One of the central assumptions of established Shakespeare scholarship has been that the playwright produced flawless work needing no revision--that if a text was inferior in style, it could be assumed that Shakespeare did not write it. Thus Shakespeare had nothing to do with the "bad" quartos; these were instead the work of "memorial reconstruction," in which actors remembered and subsequently wrote down entire texts composed by others. In this controversial book, Eric Sams suggests that there is no evidence to substantiate memorial reconstruction, that Shakespeare very probably revised his plays repeatedly, and that he may therefore be the author of the "bad" quartos and of other works not attributed to him. Drawing on testimony from Shakespeare's contemporaries and on documents concerning his family, Sams presents a vivid biographical picture of the first thirty years of the playwright's life. He establishes that Shakespeare's origins were humble: his parents were illiterate Catholics and the family trade was farming and animal husbandry. During this period Shakespeare acquired some knowledge of legal practice, served as the legal hand in an attorney's office, married, and moved to London to join a theatre company and to establish a career as an actor and playwright. Sams traces the impact of Shakespeare's upbringing in the plays themselves--not only those of the Folio edition but others, including the "bad" quartos. He finds that these texts are filled with figurative language that would have been gleaned from a rural upbringing and legal experience. Using detailed textual analysis, he argues compellingly that during these early "lost" years, Shakespeare was in fact writing first versions of his later great works.

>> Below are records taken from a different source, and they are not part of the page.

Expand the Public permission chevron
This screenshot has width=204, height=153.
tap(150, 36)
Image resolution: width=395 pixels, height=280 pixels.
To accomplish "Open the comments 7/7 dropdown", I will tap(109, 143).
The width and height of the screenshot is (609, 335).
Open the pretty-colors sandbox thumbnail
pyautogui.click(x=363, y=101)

Spectacle, Pageantry, and Early Tudor Policy

1997
Spectacle, Pageantry, and Early Tudor Policy
Title Spectacle, Pageantry, and Early Tudor Policy PDF eBook
Author Sydney Anglo
Publisher
Pages 424
Release 1997
Genre History
ISBN

This standard work, long out of print, discusses every English royal entry, festival, disguising, masque, and tournament, from the accession of Henry VII to the coronation celebrations of Elizabeth I. The study of court festivals, spectacle, and civic pageantry in Renaissance Europe has now developed into a major academic industry, so that the market for authoritative works on these themes extends far beyond the boundaries of conventional scholarly disciplines. Spectacle, Pageantry and Early Tudor Policy was a pioneering work and remains the only comprehensive and analytical treatment of its subject.

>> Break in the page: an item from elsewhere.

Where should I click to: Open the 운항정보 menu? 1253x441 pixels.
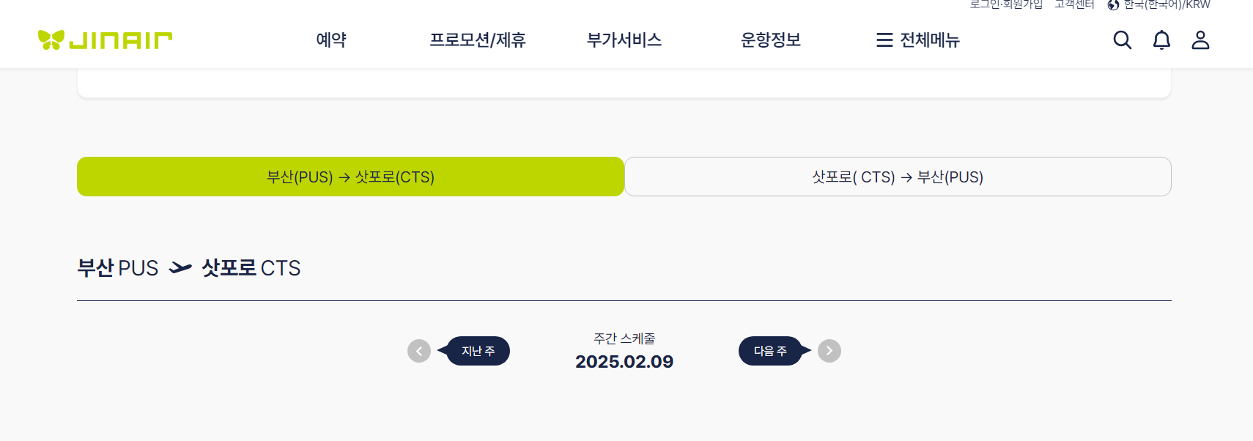tap(771, 40)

Summer's Last Will and Testament

2015-12-22
Summer's Last Will and Testament
Title Summer's Last Will and Testament PDF eBook
Author Thomas Nashe
Publisher Read Books Ltd
Pages 79
Release 2015-12-22
Genre Drama
ISBN 1473365457

This early work by Thomas Nashe was originally published in 1600 and we are now republishing it with a brand new introductory biography. 'Summer's Last Will and Testament' is an Elizabethan era stage play that broke new ground in the development of English Renaissance drama. Thomas Nashe was born in November 1567. He was an English Elizabethan Pamphleteer, playwright, poet and satirist, but little is known with certainty about his life. Much of the information we have has been inferred from his writings. Nashe's first appearance in print was his preface to Robert Greene's Menaphon (1589), in which he offers a brief definition of art and an overview of contemporary literature. His early exercise in euphuism The Anatomy of Absurdity was published in the same year. From then on Nashe became involved in numerous political and religious causes, including the Martin Marprelate controversy where he sided with the bishops. Nashe offers an important insight into the workings of 16th century English life and his writings will continue to be studied for both their literary content and historical relevance.